## [WHAT IS REQUIRED]
Rewrite the lines below as a numbered list, leaving out any blank lines.

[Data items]
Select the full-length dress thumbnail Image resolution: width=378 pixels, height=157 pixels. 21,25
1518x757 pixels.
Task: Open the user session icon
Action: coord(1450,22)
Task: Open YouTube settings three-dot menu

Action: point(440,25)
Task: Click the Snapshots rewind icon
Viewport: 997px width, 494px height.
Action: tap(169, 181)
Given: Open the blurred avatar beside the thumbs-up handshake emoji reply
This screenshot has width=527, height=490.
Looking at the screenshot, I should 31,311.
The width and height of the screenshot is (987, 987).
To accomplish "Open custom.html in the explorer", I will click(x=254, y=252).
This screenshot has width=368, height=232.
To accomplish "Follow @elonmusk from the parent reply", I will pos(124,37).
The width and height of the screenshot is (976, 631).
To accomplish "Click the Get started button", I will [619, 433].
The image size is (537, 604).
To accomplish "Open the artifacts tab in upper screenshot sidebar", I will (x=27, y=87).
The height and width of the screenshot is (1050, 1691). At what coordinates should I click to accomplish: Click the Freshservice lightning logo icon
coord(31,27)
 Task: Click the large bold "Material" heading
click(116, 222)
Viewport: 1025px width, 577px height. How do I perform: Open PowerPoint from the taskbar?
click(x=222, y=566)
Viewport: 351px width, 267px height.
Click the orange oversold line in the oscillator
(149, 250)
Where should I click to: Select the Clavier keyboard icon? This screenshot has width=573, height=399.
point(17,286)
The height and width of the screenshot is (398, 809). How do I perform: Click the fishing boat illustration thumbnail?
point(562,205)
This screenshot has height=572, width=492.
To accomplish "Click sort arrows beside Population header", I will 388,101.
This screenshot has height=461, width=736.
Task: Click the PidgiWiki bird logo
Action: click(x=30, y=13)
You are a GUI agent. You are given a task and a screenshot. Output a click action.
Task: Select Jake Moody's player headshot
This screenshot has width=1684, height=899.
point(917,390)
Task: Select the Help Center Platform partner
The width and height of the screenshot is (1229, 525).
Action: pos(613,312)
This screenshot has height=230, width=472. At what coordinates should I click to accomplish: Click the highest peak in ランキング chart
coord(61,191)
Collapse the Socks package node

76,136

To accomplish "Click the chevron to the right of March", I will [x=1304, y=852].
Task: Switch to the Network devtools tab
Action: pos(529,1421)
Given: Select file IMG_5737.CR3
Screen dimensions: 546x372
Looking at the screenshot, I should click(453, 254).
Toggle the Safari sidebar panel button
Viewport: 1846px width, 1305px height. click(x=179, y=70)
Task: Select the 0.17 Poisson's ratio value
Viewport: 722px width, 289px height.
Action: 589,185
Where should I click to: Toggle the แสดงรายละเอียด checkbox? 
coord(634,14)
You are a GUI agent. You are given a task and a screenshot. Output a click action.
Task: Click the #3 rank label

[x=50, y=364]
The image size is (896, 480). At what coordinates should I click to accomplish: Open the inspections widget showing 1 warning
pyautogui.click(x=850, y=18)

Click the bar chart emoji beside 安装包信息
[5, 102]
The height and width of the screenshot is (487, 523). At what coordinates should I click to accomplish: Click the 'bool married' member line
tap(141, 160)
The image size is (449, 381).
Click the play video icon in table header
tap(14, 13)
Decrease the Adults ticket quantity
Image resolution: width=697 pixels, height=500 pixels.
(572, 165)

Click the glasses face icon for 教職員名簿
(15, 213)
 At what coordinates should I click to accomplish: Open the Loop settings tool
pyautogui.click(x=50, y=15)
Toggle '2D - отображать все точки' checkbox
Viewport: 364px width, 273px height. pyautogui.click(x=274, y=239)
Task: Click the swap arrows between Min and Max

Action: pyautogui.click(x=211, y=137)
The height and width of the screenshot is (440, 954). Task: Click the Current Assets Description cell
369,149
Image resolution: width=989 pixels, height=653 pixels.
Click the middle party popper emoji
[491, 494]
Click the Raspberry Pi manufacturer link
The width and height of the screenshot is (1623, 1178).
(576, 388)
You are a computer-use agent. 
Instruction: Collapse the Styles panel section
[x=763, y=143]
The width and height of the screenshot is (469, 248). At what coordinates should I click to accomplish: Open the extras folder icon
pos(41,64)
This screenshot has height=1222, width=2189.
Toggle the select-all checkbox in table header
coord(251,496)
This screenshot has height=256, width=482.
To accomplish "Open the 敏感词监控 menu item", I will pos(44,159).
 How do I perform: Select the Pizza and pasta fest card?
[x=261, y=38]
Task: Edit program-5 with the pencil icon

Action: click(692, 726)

## [SOLUTION]
1. Select the full-length dress thumbnail Image resolution: width=378 pixels, height=157 pixels. 21,25
2. 1518x757 pixels.
3. Task: Open the user session icon
4. Action: coord(1450,22)
5. Task: Open YouTube settings three-dot menu
6. Action: point(440,25)
7. Task: Click the Snapshots rewind icon
8. Viewport: 997px width, 494px height.
9. Action: tap(169, 181)
10. Given: Open the blurred avatar beside the thumbs-up handshake emoji reply
11. This screenshot has width=527, height=490.
12. Looking at the screenshot, I should 31,311.
13. The width and height of the screenshot is (987, 987).
14. To accomplish "Open custom.html in the explorer", I will click(x=254, y=252).
15. This screenshot has width=368, height=232.
16. To accomplish "Follow @elonmusk from the parent reply", I will pos(124,37).
17. The width and height of the screenshot is (976, 631).
18. To accomplish "Click the Get started button", I will [619, 433].
19. The image size is (537, 604).
20. To accomplish "Open the artifacts tab in upper screenshot sidebar", I will (x=27, y=87).
21. The height and width of the screenshot is (1050, 1691). At what coordinates should I click to accomplish: Click the Freshservice lightning logo icon
22. coord(31,27)
23.  Task: Click the large bold "Material" heading
24. click(116, 222)
25. Viewport: 1025px width, 577px height. How do I perform: Open PowerPoint from the taskbar?
26. click(x=222, y=566)
27. Viewport: 351px width, 267px height.
28. Click the orange oversold line in the oscillator
29. (149, 250)
30. Where should I click to: Select the Clavier keyboard icon? This screenshot has width=573, height=399.
31. point(17,286)
32. The height and width of the screenshot is (398, 809). How do I perform: Click the fishing boat illustration thumbnail?
33. point(562,205)
34. This screenshot has height=572, width=492.
35. To accomplish "Click sort arrows beside Population header", I will 388,101.
36. This screenshot has height=461, width=736.
37. Task: Click the PidgiWiki bird logo
38. Action: click(x=30, y=13)
39. You are a GUI agent. You are given a task and a screenshot. Output a click action.
40. Task: Select Jake Moody's player headshot
41. This screenshot has width=1684, height=899.
42. point(917,390)
43. Task: Select the Help Center Platform partner
44. The width and height of the screenshot is (1229, 525).
45. Action: pos(613,312)
46. This screenshot has height=230, width=472. At what coordinates should I click to accomplish: Click the highest peak in ランキング chart
47. coord(61,191)
48. Collapse the Socks package node
49. 76,136
50. To accomplish "Click the chevron to the right of March", I will [x=1304, y=852].
51. Task: Switch to the Network devtools tab
52. Action: pos(529,1421)
53. Given: Select file IMG_5737.CR3
54. Screen dimensions: 546x372
55. Looking at the screenshot, I should click(453, 254).
56. Toggle the Safari sidebar panel button
57. Viewport: 1846px width, 1305px height. click(x=179, y=70)
58. Task: Select the 0.17 Poisson's ratio value
59. Viewport: 722px width, 289px height.
60. Action: 589,185
61. Where should I click to: Toggle the แสดงรายละเอียด checkbox? 
62. coord(634,14)
63. You are a GUI agent. You are given a task and a screenshot. Output a click action.
64. Task: Click the #3 rank label
65. [x=50, y=364]
66. The image size is (896, 480). At what coordinates should I click to accomplish: Open the inspections widget showing 1 warning
67. pyautogui.click(x=850, y=18)
68. Click the bar chart emoji beside 安装包信息
69. [5, 102]
70. The height and width of the screenshot is (487, 523). At what coordinates should I click to accomplish: Click the 'bool married' member line
71. tap(141, 160)
72. The image size is (449, 381).
73. Click the play video icon in table header
74. tap(14, 13)
75. Decrease the Adults ticket quantity
76. Image resolution: width=697 pixels, height=500 pixels.
77. (572, 165)
78. Click the glasses face icon for 教職員名簿
79. (15, 213)
80.  At what coordinates should I click to accomplish: Open the Loop settings tool
81. pyautogui.click(x=50, y=15)
82. Toggle '2D - отображать все точки' checkbox
83. Viewport: 364px width, 273px height. pyautogui.click(x=274, y=239)
84. Task: Click the swap arrows between Min and Max
85. Action: pyautogui.click(x=211, y=137)
86. The height and width of the screenshot is (440, 954). Task: Click the Current Assets Description cell
87. 369,149
88. Image resolution: width=989 pixels, height=653 pixels.
89. Click the middle party popper emoji
90. [491, 494]
91. Click the Raspberry Pi manufacturer link
92. The width and height of the screenshot is (1623, 1178).
93. (576, 388)
94. You are a computer-use agent. 
95. Instruction: Collapse the Styles panel section
96. [x=763, y=143]
97. The width and height of the screenshot is (469, 248). At what coordinates should I click to accomplish: Open the extras folder icon
98. pos(41,64)
99. This screenshot has height=1222, width=2189.
100. Toggle the select-all checkbox in table header
101. coord(251,496)
102. This screenshot has height=256, width=482.
103. To accomplish "Open the 敏感词监控 menu item", I will pos(44,159).
104.  How do I perform: Select the Pizza and pasta fest card?
105. [x=261, y=38]
106. Task: Edit program-5 with the pencil icon
107. Action: click(692, 726)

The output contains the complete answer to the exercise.